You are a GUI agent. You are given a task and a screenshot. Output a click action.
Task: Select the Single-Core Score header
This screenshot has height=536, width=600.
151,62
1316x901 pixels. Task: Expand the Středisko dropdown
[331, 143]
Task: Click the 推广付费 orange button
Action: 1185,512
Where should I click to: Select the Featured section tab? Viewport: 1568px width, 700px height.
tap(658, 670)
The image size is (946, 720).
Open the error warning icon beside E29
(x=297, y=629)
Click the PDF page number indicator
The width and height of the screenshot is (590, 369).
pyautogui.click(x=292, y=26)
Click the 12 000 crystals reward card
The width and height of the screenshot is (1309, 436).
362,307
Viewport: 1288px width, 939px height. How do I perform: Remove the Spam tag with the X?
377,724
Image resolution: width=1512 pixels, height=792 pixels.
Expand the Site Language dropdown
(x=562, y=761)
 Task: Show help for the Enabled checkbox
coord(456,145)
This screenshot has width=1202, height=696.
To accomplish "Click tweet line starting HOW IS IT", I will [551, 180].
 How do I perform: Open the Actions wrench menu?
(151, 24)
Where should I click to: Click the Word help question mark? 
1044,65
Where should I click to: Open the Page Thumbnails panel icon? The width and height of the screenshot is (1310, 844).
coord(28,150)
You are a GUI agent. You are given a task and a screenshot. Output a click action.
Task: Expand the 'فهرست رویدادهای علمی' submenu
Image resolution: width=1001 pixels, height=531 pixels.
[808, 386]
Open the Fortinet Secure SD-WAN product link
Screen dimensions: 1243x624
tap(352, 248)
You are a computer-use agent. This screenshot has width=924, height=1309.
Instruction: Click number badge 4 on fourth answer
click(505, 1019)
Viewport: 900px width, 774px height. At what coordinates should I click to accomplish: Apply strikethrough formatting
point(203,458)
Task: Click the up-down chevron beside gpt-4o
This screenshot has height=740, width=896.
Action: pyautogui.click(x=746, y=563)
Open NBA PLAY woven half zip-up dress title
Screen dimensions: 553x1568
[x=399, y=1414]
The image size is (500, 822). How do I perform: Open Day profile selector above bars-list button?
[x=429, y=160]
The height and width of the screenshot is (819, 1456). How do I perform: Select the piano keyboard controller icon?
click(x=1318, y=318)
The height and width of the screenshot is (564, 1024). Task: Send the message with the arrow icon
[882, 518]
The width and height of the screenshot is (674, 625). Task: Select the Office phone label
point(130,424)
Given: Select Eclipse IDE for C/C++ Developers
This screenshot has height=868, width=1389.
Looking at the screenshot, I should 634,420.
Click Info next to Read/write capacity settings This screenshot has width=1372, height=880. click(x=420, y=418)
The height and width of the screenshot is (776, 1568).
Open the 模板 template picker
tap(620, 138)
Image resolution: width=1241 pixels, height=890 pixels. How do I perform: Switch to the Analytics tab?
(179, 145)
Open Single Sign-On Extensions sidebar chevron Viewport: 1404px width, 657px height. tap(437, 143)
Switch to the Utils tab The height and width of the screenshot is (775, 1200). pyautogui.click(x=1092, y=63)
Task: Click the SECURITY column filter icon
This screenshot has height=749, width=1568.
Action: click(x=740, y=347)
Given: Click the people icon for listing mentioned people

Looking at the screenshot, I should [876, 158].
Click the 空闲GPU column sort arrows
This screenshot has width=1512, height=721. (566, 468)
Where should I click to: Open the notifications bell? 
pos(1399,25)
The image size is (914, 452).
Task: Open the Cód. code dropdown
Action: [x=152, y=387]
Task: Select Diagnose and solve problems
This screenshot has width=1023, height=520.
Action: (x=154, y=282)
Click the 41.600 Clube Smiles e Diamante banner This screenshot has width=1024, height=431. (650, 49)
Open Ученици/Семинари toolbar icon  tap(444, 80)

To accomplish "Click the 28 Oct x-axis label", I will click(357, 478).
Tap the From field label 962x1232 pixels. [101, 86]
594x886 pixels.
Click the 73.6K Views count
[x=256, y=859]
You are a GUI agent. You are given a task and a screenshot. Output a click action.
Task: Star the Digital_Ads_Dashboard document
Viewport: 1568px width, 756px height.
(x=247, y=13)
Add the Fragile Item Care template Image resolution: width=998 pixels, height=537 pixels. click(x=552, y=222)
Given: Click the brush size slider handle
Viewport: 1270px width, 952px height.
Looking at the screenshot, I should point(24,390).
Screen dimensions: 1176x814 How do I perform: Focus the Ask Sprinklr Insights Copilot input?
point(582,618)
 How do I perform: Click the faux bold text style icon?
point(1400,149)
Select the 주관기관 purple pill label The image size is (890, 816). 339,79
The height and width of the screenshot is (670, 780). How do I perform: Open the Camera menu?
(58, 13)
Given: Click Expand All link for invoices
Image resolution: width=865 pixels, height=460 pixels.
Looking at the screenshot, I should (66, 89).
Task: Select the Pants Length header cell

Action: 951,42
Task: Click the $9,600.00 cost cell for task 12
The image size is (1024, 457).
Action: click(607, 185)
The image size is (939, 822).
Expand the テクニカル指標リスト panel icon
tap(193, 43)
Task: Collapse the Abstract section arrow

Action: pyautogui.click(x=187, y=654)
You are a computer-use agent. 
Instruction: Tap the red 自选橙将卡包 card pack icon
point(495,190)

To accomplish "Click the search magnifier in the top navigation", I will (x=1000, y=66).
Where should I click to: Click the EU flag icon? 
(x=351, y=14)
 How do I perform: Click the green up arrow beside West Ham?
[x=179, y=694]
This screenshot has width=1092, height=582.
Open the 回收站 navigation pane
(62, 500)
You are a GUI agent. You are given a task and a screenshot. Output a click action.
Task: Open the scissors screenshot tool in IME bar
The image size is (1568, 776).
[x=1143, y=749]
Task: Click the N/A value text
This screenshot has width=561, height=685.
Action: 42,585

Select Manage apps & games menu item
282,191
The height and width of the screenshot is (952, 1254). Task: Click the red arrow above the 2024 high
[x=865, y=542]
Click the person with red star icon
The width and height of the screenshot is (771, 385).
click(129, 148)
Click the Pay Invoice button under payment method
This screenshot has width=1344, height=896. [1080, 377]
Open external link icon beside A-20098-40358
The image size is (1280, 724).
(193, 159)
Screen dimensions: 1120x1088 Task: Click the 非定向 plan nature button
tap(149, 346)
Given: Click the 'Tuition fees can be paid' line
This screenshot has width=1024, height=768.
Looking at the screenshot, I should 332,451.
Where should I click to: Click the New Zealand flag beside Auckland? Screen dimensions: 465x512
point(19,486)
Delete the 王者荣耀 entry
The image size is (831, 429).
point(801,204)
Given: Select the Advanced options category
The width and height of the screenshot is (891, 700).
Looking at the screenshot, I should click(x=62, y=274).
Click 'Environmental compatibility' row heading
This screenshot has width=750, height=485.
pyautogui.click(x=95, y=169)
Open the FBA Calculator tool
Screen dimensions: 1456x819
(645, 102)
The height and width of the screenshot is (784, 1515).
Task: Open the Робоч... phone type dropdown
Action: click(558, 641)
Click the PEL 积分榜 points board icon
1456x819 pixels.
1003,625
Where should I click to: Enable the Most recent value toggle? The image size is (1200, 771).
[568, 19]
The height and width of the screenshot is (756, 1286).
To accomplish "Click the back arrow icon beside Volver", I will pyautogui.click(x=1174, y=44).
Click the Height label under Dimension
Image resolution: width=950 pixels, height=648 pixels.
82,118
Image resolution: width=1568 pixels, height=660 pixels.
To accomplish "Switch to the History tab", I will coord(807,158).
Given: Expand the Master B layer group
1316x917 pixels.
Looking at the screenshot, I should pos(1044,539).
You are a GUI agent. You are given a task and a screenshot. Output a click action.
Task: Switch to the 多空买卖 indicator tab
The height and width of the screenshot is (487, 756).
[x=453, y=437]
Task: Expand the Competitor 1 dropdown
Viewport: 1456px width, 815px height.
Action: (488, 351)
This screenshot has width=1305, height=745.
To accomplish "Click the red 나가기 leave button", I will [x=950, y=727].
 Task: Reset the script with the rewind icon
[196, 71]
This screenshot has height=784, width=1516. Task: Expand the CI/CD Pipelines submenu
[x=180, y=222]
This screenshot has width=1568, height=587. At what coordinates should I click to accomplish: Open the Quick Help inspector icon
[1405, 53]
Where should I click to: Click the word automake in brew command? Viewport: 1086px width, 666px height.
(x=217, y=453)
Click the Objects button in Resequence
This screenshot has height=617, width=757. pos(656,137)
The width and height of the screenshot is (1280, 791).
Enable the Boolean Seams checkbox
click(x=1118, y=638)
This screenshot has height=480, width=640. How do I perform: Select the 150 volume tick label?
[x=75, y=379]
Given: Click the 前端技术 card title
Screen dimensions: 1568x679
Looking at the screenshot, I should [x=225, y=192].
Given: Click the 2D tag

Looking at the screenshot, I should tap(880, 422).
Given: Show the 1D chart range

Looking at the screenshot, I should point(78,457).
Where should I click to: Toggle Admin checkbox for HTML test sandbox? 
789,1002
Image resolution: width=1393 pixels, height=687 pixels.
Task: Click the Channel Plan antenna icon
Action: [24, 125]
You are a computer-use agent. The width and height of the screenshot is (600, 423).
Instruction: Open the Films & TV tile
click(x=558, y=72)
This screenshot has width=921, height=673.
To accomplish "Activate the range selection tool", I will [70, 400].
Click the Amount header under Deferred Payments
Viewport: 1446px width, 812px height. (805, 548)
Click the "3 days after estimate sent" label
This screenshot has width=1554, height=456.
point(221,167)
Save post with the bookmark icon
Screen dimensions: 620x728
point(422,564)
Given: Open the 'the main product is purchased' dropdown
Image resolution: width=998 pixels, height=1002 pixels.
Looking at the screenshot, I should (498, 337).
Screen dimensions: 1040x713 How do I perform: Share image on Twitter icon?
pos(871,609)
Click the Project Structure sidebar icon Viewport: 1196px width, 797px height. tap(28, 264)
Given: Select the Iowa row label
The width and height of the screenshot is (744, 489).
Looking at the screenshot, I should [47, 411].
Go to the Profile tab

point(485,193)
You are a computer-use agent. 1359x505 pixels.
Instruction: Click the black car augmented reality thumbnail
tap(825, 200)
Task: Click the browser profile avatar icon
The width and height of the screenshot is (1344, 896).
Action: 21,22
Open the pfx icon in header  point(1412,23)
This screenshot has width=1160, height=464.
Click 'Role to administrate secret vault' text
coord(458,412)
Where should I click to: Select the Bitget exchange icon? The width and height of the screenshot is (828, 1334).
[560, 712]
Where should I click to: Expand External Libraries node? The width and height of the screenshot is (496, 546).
• • • •
> _What you have to do_: Show each line above that contains the word "cell", copied in full.

> _Full answer_:
Task: Select the Pants Length header cell
Task: Click the $9,600.00 cost cell for task 12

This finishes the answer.